*** Data shown ***
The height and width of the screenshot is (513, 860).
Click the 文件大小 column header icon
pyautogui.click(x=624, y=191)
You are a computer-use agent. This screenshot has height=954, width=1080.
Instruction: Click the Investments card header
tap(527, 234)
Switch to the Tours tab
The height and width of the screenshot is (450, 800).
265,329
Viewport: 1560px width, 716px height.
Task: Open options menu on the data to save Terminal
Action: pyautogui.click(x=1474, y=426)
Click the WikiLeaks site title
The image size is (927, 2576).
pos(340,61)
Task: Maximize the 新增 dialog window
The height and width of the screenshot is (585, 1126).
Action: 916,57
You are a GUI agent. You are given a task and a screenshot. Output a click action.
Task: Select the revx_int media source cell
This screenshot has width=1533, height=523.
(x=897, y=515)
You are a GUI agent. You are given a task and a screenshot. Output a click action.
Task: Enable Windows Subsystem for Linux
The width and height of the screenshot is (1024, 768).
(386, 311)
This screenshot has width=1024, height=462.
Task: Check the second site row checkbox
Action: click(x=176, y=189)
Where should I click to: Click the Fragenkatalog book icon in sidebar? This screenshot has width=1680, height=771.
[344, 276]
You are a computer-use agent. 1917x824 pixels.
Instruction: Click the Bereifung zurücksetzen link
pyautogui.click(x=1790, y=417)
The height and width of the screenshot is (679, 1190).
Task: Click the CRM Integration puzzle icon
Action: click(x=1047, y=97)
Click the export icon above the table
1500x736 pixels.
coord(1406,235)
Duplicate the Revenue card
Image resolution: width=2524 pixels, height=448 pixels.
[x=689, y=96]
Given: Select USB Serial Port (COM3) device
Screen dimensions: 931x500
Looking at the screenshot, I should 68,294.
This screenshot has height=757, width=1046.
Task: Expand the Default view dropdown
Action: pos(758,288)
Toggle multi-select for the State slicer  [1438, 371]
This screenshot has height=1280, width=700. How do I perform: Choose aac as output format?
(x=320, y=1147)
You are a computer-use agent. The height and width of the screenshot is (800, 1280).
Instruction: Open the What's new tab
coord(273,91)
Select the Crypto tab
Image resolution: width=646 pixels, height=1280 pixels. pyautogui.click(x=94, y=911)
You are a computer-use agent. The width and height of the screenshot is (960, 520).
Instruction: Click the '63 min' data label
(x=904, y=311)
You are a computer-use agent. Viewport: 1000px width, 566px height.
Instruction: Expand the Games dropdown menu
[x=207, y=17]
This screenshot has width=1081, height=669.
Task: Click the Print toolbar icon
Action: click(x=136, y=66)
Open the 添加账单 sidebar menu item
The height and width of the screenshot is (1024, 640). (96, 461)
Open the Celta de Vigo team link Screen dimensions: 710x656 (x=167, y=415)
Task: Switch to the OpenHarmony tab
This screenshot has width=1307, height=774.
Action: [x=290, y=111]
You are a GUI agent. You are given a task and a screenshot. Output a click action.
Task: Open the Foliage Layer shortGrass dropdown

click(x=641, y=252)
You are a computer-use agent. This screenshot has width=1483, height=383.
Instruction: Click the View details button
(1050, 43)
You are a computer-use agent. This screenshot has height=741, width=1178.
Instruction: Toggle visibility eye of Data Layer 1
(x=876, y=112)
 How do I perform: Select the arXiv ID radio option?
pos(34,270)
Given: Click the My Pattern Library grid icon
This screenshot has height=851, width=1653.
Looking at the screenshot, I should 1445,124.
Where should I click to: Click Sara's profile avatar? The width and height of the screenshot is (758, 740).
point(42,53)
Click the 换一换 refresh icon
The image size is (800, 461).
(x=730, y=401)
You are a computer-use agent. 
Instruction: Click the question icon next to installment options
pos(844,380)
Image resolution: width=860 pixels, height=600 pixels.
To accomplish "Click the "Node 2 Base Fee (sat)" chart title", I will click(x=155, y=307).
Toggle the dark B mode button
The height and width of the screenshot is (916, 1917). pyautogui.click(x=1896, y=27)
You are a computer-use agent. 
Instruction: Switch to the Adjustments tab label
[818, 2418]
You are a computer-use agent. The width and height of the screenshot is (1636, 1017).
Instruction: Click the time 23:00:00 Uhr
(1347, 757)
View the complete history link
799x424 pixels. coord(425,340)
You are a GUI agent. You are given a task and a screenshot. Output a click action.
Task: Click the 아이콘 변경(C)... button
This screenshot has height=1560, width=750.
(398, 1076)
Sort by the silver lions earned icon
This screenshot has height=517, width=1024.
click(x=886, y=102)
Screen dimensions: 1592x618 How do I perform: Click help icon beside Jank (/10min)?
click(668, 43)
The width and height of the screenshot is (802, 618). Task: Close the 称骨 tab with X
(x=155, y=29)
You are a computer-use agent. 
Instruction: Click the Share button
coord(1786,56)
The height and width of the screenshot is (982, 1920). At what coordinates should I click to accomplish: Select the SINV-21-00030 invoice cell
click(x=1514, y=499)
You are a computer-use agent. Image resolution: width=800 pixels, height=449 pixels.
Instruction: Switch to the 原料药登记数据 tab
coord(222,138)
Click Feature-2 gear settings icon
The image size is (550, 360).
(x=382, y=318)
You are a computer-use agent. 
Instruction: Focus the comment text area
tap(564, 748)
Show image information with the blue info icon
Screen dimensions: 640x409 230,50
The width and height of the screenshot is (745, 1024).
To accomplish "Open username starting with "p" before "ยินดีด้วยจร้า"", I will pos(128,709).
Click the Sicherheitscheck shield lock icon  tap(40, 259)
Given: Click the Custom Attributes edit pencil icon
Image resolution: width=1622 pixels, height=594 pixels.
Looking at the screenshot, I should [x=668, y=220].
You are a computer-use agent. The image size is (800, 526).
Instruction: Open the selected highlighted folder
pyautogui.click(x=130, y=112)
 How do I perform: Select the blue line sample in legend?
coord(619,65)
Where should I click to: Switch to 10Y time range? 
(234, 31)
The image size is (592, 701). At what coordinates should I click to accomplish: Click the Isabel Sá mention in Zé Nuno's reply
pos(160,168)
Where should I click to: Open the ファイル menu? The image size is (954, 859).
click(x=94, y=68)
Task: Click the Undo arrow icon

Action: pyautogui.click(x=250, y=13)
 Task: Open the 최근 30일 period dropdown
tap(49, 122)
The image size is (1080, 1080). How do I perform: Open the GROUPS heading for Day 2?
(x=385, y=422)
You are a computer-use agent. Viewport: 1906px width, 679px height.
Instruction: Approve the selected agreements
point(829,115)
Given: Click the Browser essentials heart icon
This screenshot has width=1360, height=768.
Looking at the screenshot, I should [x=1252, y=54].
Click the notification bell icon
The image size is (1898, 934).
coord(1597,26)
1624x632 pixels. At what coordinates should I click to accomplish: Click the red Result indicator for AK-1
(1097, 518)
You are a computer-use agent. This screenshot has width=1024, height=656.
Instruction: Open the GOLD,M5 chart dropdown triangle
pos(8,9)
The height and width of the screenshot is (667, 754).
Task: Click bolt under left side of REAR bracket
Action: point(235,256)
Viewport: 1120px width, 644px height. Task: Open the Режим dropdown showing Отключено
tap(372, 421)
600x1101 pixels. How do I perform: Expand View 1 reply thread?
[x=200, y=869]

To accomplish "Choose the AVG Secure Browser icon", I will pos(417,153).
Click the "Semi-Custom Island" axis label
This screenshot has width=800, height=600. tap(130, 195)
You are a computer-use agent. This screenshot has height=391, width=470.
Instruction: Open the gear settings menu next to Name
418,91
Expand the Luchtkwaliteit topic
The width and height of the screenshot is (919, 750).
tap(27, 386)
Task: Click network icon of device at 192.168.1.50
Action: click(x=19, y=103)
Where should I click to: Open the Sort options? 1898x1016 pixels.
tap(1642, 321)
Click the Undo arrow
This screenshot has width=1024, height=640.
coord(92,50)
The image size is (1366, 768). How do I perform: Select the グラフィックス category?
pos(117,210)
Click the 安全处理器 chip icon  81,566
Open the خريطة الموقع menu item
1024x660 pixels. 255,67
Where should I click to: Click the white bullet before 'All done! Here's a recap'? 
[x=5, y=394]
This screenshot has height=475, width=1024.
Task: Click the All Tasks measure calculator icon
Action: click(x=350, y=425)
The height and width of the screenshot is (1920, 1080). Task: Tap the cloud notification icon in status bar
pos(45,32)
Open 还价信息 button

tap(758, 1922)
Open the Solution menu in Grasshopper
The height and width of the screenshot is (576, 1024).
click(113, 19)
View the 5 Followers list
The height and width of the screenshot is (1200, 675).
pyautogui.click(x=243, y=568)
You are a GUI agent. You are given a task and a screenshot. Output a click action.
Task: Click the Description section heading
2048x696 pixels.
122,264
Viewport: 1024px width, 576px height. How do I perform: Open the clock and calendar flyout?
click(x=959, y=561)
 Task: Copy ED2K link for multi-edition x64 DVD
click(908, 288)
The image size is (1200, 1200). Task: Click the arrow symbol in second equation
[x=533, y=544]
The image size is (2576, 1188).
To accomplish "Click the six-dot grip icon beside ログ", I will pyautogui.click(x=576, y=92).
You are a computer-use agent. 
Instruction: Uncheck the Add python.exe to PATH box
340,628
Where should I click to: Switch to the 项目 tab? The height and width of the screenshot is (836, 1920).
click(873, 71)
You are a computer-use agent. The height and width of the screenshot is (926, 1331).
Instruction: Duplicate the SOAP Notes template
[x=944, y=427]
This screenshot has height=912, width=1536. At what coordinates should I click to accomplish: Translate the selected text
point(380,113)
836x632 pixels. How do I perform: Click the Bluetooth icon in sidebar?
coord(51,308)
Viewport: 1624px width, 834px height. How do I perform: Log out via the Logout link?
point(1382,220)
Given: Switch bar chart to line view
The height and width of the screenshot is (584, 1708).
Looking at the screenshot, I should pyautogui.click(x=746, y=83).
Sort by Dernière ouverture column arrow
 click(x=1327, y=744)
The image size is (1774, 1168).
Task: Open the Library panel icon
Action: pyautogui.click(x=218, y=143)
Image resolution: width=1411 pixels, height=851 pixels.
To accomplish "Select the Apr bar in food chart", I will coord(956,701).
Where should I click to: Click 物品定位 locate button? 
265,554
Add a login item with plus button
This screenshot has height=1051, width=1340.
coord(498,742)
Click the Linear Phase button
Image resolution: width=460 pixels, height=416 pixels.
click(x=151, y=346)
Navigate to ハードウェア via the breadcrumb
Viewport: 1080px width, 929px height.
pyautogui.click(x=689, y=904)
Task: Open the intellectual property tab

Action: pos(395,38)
*** End of Data shown ***
* [What the task asks]:
Filter the records down to the lines that contain the string "will", and copy those lines.

* [Solution to this task]:
To accomplish "Click the "Node 2 Base Fee (sat)" chart title", I will click(x=155, y=307).
To accomplish "Open username starting with "p" before "ยินดีด้วยจร้า"", I will pos(128,709).
To accomplish "Choose the AVG Secure Browser icon", I will pos(417,153).
To accomplish "Click the six-dot grip icon beside ログ", I will pyautogui.click(x=576, y=92).
To accomplish "Select the Apr bar in food chart", I will coord(956,701).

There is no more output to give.